- **Task to carry out**: For every line in the listing below that contains the word "computer", add one to the tally. State the final number and nothing else.

- **Provided records**:
● ● ● ● ● ● ●

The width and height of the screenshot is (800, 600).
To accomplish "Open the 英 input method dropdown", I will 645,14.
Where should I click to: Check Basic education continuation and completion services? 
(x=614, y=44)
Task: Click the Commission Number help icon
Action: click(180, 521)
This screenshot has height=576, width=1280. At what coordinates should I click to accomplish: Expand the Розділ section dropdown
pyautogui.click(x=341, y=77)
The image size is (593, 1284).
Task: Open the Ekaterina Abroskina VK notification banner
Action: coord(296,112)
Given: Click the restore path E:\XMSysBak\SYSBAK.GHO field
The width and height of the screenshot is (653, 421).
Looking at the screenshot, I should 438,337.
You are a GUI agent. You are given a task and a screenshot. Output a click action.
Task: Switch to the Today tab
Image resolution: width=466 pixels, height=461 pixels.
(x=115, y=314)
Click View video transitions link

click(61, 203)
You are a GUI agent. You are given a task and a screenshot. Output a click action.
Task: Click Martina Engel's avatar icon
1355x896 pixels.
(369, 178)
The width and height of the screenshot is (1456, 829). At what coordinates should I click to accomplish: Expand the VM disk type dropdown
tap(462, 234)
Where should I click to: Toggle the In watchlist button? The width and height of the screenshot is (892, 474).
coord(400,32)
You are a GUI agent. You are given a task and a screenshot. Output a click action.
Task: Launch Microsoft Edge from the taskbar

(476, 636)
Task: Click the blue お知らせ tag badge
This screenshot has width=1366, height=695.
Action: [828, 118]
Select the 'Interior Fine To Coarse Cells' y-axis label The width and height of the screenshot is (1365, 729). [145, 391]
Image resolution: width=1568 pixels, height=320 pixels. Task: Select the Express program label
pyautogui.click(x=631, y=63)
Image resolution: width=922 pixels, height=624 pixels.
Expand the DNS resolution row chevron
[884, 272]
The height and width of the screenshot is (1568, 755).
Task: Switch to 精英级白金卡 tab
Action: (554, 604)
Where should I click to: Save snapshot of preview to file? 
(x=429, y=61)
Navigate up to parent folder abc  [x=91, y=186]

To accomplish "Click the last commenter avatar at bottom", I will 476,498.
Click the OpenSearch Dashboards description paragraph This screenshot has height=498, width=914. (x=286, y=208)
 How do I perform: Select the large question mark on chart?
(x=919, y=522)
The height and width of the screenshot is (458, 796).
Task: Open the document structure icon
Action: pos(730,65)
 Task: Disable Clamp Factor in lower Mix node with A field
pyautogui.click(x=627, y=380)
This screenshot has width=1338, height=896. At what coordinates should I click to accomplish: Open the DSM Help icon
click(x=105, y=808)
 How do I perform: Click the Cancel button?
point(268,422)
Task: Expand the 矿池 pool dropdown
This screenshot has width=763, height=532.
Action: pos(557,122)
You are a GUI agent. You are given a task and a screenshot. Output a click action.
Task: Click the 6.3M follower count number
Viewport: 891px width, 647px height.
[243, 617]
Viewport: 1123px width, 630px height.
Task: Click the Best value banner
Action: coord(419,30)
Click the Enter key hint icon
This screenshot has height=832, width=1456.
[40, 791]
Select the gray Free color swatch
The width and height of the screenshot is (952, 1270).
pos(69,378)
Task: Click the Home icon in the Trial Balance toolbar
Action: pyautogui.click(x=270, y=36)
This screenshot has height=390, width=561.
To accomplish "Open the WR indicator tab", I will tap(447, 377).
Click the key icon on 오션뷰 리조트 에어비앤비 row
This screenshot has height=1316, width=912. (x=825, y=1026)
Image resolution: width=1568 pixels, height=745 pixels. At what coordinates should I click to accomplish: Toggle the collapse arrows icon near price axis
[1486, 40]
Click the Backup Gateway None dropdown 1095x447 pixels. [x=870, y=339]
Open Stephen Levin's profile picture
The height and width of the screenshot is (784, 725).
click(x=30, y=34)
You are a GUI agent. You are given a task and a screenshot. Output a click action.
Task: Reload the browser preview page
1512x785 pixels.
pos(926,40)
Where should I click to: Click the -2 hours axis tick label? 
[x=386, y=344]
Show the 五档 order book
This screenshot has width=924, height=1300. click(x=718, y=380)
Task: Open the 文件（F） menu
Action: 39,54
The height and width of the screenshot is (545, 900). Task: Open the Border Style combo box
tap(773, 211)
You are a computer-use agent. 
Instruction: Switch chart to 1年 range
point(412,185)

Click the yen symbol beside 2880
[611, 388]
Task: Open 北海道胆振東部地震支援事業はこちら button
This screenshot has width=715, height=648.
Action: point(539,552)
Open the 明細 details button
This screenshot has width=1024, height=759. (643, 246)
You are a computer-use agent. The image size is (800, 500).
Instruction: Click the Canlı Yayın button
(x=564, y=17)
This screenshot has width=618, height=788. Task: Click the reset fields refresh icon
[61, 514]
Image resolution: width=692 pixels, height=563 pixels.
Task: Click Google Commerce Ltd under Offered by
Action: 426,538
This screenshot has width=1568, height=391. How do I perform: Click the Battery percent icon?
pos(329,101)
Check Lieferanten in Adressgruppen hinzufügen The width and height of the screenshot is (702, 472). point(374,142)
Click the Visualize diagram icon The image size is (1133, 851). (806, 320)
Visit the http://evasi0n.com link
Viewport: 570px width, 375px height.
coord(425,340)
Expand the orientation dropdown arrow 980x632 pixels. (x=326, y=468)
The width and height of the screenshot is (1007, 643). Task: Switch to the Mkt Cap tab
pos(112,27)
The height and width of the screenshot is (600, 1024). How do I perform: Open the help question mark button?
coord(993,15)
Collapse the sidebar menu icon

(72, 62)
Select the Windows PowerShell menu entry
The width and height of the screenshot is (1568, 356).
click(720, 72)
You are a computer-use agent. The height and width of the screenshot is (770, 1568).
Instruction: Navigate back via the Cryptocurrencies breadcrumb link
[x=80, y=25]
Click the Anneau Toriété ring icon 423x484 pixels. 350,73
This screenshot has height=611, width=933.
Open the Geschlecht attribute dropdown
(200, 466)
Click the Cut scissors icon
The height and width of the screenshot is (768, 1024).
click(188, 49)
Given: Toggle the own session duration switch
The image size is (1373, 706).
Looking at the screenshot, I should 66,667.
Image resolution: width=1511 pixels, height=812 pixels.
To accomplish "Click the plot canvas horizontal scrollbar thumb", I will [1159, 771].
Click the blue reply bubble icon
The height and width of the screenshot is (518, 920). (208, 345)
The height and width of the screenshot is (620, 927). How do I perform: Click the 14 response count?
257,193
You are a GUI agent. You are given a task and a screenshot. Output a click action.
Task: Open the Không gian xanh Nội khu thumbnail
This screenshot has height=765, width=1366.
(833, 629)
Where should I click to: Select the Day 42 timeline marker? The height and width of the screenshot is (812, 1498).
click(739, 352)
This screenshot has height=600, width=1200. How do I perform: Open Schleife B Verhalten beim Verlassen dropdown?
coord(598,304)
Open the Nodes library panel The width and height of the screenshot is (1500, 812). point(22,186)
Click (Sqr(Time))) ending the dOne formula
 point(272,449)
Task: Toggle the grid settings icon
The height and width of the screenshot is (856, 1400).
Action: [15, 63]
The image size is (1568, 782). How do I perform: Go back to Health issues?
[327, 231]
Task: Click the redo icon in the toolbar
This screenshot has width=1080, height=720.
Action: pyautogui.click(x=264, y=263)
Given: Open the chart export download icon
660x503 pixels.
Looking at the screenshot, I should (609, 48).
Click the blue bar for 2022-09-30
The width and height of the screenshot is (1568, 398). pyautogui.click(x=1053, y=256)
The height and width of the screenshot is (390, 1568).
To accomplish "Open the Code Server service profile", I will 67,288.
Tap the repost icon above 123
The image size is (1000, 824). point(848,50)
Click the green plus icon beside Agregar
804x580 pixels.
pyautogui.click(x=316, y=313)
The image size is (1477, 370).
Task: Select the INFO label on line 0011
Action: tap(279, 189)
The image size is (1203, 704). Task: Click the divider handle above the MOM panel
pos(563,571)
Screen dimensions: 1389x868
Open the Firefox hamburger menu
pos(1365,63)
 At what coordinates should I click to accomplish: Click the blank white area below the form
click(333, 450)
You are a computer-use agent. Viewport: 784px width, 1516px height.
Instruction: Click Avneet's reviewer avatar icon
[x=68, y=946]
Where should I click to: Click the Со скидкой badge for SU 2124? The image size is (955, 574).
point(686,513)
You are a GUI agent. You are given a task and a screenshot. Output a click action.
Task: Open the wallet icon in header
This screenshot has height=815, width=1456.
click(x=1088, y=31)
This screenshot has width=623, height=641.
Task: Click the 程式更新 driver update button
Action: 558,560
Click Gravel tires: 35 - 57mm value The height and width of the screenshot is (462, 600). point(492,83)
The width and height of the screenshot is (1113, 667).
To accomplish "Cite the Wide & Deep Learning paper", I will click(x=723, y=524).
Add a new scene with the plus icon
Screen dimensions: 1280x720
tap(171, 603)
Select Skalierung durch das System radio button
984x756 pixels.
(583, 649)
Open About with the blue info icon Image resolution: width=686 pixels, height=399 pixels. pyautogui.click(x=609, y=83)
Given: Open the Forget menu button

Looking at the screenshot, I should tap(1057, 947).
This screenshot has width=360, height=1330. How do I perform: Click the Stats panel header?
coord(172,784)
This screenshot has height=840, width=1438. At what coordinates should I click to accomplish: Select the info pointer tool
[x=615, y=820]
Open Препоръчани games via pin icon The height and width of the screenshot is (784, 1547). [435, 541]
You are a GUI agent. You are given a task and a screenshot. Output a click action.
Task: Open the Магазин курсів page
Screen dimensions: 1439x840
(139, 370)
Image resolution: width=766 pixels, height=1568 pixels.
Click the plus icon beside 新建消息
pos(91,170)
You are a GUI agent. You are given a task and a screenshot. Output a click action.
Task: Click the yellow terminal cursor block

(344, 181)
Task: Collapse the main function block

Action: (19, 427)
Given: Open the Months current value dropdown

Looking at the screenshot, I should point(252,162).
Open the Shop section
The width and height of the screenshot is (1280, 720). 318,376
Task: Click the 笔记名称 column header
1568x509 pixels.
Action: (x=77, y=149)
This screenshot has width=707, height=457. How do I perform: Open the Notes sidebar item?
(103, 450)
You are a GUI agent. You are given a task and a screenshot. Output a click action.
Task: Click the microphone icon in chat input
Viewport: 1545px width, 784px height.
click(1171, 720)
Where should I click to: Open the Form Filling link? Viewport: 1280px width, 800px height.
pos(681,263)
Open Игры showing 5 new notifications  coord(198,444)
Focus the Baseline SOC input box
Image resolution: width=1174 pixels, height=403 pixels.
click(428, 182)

● ● ● ● ● ● ●

- **Task result**: 4